A rise in the CSG social charge is included in next year’s social security law, which has now been voted through by MPs, but was being debated by the Senate on going to press. As usual, the law will be subject to a final vote in December. Here are some of the key changes planned:
- The CSG which is the largest of several social charge taxes which are levied on many kinds of income is to rise by 1.7%, taking total social charges on investment and capital income to 17.2% (from 15.5%). This applies to French rental income and property Capital Gains.
The rise will be partly offset by the fact that the amount of extra charge can be ‘deductible’. Part of the CSG is already deductible, meaning an equivalent sum can be deducted from income declared in the following year’s tax declaration (it is usually filled in on the form automatically).
CSG is also levied on French salaries and certain pensions (not UK state ones) and the increase means a total rise in social charges from 7.4% to 9.1% on pensions, however people with small pensions who benefit from a lowered rate of CSG will not be subject to the rise.
Pensioners are expected to bear the brunt of this more than employees because employees are to benefit from reductions on the cotisations they pay on work income for healthcare and unemployment insurance.
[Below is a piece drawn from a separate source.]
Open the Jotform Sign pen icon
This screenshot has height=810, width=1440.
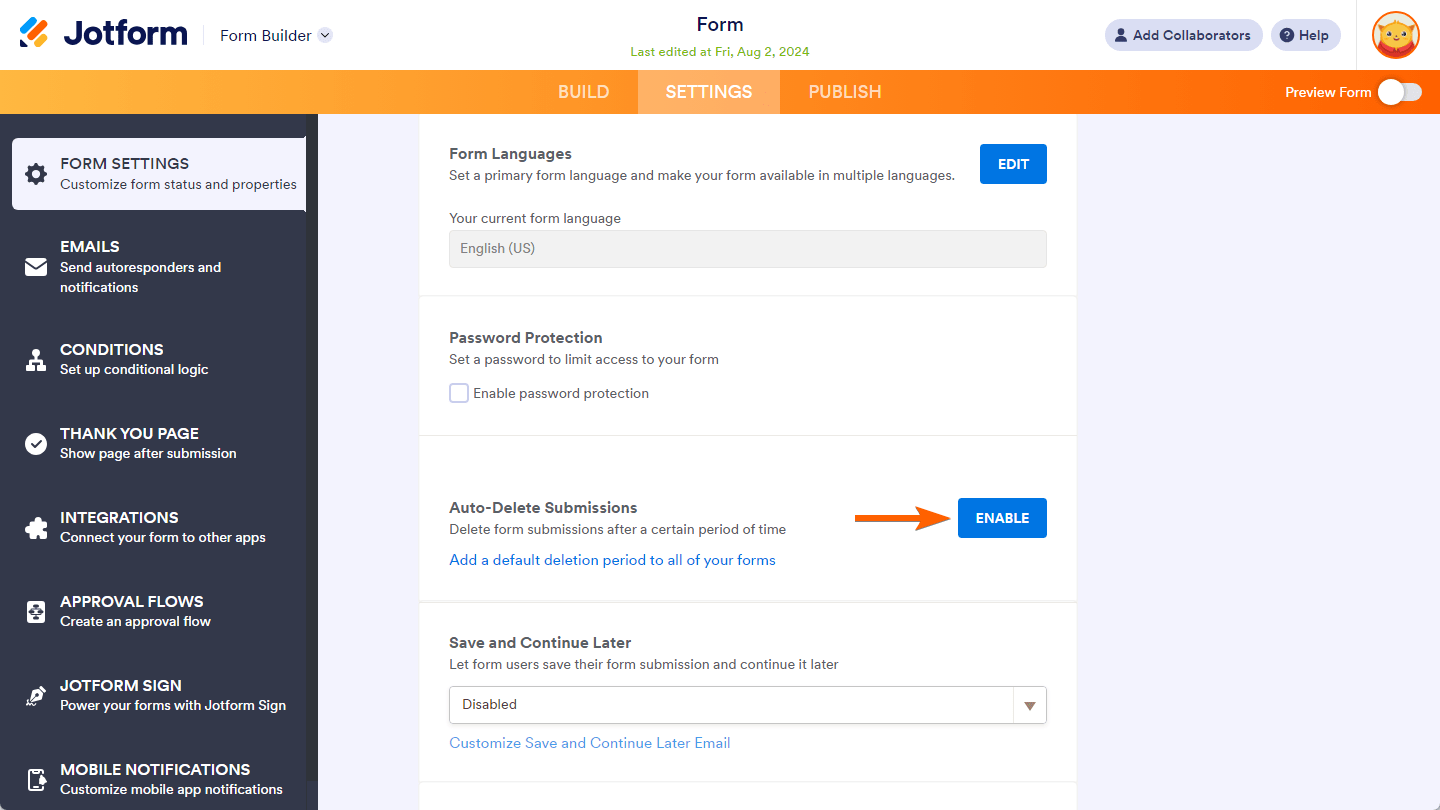[36, 696]
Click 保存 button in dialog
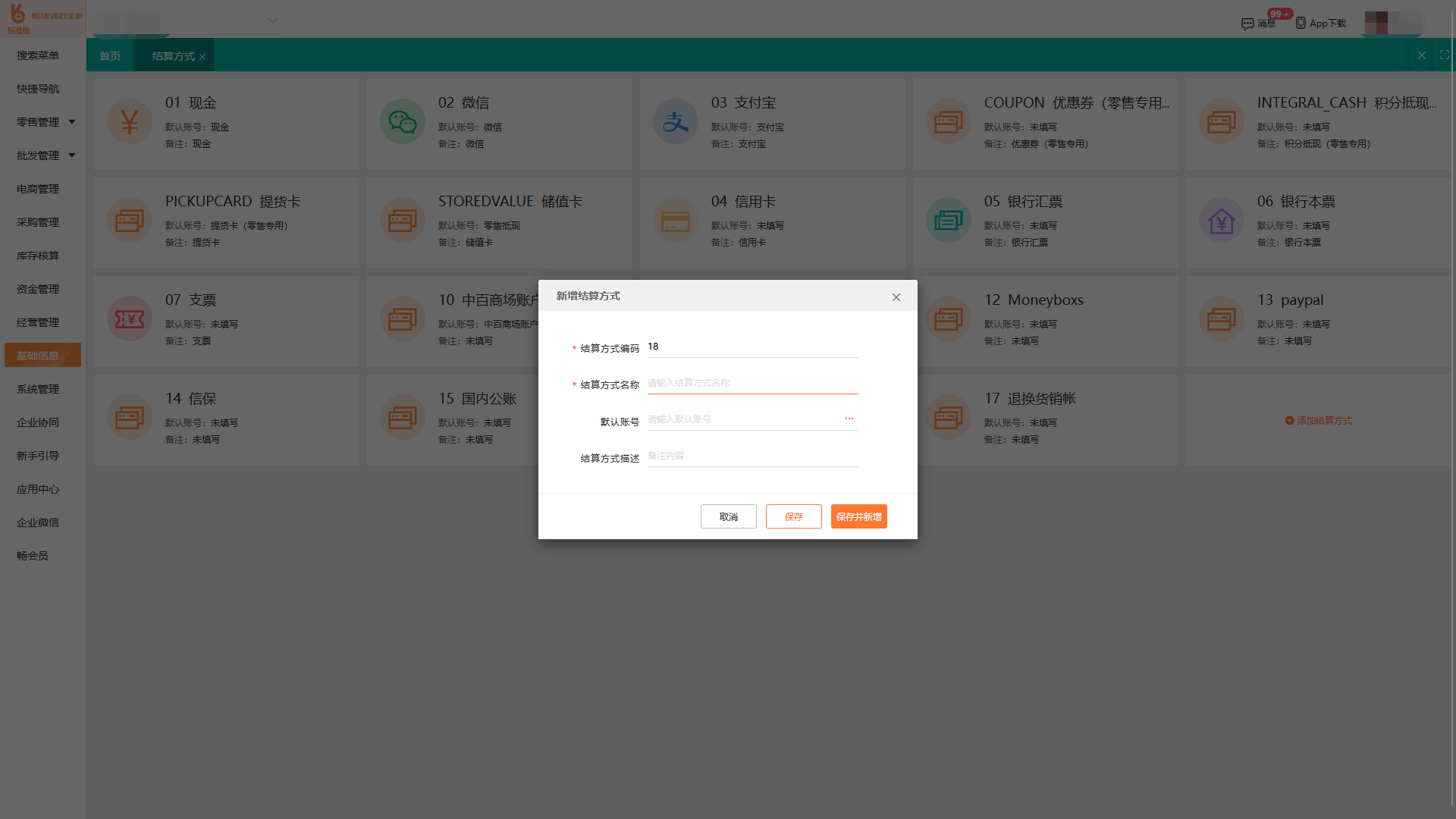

These are set to come in in two stages, on January 1 and October 1, and represent for someone on the minimum wage, an extra €132 in 2018 and €263 in 2019.
- The law includes an increase in money for helping pay for childcare, complément mode de garde (CMG), which could be as much as an extra €138/month for those on low incomes. However the boost is only for single parent families. At the same time a reduction (from €8 to €16/month depending on individual factors) is planned in the amount of the PAJE benefit which is paid out to parents of new babies, applicable to children born or adopted from April 1, 2018. The ceiling for obtaining the highest rate of PAJE is also to be lowered.
- Aspa, the pension top-up benefit, is to be gradually increased by €100/month in three stages – €30 in April, €35 on January 1, 2019 and €35 in January 2020.
- A tax on fizzy drinks is to rise by variable amounts depending on the drink’s sugar content.
- Further increases in the price of cigarettes are planned, with the average price to reach €10 by 2020. It will increase by one euro in March 2018.
- The forfait hospitalier daily hospital charge will rise from €18 to €20. It should be covered by top-up policies (if you have one).
- As expected, the RSI body which manages the social cotisations of the self-employed, is to be abolished as of January 1, with changes for those affected to be phased in over a two-year period.
- The roll-out of the tiers payant system for health reimbursements (meaning no up-front payment of the state-reimbursed part of a fee) has been indefinitely put off, but a report on the subject is due by March 31.